Required task: Convert the lines of the listing below, from the line containing "Image resolution: width=2052" up to and including the line containing "tap(12, 108)", into a JSON list of strings with one string per line and blank lines omitted.

Material shown:

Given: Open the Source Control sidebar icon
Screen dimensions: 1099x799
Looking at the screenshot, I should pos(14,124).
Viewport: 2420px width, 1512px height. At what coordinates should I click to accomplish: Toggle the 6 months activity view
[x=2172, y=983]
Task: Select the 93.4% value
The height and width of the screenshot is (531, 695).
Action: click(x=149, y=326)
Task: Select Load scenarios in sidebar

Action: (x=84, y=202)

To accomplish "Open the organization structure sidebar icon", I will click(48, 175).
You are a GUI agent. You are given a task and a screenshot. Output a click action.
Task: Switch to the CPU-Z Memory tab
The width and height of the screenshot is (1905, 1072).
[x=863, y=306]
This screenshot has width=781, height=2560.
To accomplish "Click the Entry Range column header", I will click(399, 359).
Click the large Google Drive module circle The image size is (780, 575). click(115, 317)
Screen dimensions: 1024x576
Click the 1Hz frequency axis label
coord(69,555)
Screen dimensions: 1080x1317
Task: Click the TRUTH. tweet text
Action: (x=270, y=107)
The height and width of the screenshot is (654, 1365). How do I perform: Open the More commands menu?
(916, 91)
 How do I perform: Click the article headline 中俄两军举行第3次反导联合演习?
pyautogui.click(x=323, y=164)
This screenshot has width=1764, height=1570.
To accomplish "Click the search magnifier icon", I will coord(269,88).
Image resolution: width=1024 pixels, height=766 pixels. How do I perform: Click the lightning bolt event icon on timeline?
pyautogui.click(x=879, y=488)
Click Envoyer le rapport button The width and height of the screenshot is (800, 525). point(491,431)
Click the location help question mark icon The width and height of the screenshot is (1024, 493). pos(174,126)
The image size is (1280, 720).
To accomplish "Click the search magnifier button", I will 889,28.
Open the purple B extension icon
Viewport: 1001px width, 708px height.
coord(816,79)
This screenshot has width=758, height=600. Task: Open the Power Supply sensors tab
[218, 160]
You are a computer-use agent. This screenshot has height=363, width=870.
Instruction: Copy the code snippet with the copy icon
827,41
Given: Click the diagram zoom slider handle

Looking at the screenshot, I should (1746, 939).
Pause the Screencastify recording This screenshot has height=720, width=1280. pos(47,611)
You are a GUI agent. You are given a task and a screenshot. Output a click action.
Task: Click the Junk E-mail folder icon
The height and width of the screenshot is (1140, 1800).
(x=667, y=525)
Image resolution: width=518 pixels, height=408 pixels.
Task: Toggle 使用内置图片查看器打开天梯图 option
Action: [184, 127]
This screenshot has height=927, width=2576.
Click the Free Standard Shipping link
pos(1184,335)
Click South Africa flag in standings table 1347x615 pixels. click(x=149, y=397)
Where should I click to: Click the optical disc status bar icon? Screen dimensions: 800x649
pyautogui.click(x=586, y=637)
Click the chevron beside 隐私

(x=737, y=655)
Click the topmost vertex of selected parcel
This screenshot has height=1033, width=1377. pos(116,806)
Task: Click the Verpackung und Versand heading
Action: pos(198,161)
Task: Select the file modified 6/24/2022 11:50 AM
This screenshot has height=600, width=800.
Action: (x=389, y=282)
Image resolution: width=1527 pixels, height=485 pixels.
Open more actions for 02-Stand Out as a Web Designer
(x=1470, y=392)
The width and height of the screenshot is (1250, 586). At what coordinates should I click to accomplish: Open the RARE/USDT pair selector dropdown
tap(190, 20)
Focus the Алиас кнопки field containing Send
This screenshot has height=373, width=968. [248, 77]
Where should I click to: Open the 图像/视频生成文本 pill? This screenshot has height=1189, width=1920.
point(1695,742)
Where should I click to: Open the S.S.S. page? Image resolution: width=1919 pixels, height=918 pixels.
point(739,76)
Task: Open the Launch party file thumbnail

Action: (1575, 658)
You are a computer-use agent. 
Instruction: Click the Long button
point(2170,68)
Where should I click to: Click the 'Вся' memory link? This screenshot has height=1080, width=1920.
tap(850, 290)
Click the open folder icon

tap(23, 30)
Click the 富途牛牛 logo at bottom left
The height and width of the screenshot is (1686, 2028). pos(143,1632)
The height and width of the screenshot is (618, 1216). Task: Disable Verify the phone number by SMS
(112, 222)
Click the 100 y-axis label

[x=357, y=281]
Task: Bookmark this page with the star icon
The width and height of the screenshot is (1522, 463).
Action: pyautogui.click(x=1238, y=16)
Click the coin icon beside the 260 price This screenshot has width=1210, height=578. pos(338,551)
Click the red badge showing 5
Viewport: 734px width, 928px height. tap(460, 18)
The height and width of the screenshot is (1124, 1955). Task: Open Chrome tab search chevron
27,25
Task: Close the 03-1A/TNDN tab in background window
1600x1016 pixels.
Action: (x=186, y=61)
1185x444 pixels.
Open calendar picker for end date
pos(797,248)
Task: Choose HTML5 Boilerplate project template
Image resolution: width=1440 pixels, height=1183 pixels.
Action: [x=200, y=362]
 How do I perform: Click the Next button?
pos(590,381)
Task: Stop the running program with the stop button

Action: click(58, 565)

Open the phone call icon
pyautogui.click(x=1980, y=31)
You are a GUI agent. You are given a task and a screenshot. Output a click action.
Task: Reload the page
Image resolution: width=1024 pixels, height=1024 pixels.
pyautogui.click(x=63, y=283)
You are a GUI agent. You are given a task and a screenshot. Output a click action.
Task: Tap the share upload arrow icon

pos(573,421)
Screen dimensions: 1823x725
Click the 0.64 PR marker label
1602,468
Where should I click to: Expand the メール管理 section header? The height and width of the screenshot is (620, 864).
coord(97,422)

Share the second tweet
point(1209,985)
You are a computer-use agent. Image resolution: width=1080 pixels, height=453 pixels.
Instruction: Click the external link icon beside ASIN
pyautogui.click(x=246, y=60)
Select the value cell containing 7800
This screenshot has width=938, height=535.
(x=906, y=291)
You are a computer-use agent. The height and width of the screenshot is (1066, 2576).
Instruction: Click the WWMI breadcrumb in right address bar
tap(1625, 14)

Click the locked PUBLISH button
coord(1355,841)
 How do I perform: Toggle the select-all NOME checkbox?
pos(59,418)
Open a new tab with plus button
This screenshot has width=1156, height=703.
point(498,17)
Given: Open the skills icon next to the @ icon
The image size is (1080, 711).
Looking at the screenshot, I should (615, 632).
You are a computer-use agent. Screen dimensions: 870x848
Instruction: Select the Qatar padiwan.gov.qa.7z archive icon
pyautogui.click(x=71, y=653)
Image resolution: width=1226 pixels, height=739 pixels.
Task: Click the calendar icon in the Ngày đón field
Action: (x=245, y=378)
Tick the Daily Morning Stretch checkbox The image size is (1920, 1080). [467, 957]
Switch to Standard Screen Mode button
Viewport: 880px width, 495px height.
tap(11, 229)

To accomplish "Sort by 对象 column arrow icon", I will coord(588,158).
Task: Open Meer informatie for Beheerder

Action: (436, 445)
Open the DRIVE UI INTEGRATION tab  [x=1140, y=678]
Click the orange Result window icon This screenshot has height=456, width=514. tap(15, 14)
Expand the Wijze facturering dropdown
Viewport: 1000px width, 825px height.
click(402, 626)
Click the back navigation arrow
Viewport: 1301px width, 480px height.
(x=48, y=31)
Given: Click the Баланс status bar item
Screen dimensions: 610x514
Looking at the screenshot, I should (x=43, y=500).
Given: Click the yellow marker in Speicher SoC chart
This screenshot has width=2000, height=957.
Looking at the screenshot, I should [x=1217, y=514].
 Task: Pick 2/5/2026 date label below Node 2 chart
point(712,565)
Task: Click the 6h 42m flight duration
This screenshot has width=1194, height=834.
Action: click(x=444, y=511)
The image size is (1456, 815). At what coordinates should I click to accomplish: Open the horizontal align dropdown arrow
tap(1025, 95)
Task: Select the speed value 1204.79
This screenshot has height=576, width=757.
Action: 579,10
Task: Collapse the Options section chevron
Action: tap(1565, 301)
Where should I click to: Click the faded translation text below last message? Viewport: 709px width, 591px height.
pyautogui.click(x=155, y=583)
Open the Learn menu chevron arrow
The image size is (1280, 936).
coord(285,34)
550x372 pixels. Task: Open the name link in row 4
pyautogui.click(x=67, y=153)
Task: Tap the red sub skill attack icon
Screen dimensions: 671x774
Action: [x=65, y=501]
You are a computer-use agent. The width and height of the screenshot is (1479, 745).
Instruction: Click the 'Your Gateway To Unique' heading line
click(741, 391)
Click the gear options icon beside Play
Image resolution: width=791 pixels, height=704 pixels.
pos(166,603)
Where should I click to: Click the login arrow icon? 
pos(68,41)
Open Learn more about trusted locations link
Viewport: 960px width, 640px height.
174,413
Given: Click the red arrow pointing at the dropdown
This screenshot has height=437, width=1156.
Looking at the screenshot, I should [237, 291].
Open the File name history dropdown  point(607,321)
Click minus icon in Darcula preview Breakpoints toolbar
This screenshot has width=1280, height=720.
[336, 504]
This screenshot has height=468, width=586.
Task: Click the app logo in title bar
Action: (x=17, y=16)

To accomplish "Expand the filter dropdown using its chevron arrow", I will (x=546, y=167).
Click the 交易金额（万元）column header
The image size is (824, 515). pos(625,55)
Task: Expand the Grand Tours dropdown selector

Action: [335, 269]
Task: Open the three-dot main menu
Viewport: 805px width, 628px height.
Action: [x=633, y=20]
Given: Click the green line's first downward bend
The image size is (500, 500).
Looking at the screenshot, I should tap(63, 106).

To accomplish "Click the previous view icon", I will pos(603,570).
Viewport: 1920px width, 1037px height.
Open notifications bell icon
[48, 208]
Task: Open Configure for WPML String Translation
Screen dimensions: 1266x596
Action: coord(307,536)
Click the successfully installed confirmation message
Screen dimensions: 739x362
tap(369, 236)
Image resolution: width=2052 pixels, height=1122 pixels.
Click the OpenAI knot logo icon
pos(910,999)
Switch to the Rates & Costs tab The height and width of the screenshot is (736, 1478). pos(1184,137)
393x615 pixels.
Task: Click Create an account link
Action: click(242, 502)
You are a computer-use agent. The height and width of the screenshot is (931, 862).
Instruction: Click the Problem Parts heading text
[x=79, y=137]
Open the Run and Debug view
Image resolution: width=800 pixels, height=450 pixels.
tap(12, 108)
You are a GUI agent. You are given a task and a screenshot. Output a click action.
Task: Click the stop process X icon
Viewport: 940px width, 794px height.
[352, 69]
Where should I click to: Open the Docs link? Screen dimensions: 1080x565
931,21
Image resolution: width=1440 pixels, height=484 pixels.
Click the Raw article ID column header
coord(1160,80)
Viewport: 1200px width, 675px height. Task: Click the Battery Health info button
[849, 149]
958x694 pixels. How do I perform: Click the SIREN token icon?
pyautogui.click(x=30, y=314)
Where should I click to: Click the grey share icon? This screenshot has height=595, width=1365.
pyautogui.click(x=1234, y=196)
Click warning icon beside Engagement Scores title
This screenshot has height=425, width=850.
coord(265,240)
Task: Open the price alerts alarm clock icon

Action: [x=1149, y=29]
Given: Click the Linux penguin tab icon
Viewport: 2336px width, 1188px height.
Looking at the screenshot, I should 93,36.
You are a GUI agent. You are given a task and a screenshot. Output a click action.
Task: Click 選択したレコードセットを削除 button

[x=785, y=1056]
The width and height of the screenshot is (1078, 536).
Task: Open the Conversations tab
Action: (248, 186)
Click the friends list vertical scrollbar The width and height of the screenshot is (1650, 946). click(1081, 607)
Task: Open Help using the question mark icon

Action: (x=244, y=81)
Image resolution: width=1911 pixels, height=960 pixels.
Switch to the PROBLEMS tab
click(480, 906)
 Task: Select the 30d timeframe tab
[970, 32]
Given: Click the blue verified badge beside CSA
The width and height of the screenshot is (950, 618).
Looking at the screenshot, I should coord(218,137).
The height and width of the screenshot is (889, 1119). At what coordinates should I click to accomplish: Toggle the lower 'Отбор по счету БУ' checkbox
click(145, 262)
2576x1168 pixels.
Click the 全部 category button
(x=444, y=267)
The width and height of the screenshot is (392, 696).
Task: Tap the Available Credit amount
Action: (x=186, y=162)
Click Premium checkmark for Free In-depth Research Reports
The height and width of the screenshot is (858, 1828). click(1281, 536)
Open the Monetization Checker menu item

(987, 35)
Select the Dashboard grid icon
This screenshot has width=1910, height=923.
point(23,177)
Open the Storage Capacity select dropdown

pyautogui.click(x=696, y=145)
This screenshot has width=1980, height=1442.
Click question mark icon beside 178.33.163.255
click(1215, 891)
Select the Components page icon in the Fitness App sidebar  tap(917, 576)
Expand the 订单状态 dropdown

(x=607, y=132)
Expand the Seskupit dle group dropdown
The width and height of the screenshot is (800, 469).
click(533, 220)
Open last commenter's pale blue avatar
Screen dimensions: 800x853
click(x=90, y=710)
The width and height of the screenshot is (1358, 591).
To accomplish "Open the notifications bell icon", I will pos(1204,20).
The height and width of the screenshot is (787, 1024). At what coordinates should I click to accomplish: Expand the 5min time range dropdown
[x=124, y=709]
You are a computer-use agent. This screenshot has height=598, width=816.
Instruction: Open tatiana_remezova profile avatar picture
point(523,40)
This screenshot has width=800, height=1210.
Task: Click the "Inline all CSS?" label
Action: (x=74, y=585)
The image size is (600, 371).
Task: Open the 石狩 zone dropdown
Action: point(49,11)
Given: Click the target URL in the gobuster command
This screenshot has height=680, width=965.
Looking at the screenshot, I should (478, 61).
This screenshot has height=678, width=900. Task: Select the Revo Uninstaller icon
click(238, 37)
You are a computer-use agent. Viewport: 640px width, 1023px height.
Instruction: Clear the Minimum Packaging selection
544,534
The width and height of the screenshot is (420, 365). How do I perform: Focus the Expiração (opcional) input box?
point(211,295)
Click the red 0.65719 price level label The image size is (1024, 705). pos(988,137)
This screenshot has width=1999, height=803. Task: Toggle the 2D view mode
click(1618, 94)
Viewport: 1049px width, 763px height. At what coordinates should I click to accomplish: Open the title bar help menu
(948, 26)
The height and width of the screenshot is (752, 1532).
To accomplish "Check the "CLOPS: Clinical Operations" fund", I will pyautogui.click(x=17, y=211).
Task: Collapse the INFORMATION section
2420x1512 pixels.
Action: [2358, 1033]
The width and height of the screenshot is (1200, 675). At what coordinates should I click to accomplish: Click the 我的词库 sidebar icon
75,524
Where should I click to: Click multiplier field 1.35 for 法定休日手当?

Final result:
[
  "Image resolution: width=2052 pixels, height=1122 pixels.",
  "Click the OpenAI knot logo icon",
  "pos(910,999)",
  "Switch to the Rates & Costs tab The height and width of the screenshot is (736, 1478). pos(1184,137)",
  "393x615 pixels.",
  "Task: Click Create an account link",
  "Action: click(242, 502)",
  "You are a computer-use agent. The height and width of the screenshot is (931, 862).",
  "Instruction: Click the Problem Parts heading text",
  "[x=79, y=137]",
  "Open the Run and Debug view",
  "Image resolution: width=800 pixels, height=450 pixels.",
  "tap(12, 108)"
]